Elizabeth Lascelles Littlefield is an American businesswoman and executive renowned for her pioneering leadership in international development finance and impact investing. She is widely recognized for her transformative tenure as the President and CEO of the Overseas Private Investment Corporation (OPIC) and her lifelong commitment to leveraging private capital for poverty alleviation and sustainable development. Her career reflects a unique blend of high-finance acumen, grassroots development understanding, and a deeply held belief in finance as a force for global good.
Early Life and Education
Elizabeth Littlefield is a native of Boston, Massachusetts. Her international perspective was shaped early by studying abroad at the Fondation Nationale de Sciences Politiques and Columbia University in Paris, where she obtained a Certificat d'Etudes de Sciences Politiques in 1981. This experience immersed her in European political and economic thought.

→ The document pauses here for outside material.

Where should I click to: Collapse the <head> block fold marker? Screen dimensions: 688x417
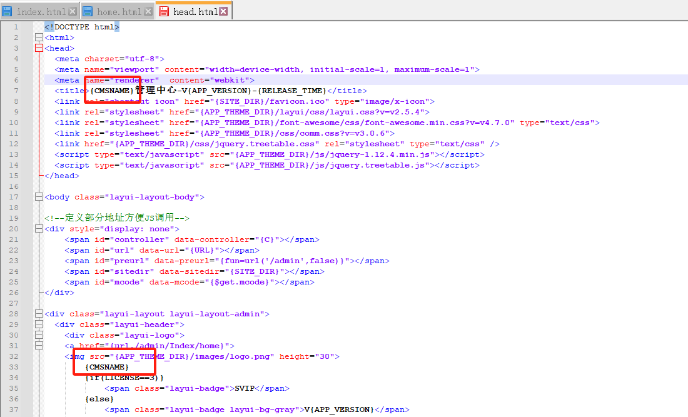coord(39,48)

She returned to the United States to complete her undergraduate education at Brown University, graduating cum laude in 1982 with a Bachelor of Arts in International Relations. Her academic focus on global systems provided a theoretical foundation for her future work in cross-border finance and development.
Immediately entering the professional world, Littlefield joined JPMorgan's intensive ten-month bank management training program in 1984. This rigorous introduction to global banking equipped her with the technical skills and institutional knowledge that would underpin her later innovative financial structures in the development sector.
Career
Littlefield began her professional career at JPMorgan in 1982. Based in New York City, her initial role involved managing the bank's relationships with financial institutions across Belgium, Holland, and Luxembourg. During this period, she began her first collaborative work with Women's World Banking, an early exposure to the intersection of finance and inclusive economic development.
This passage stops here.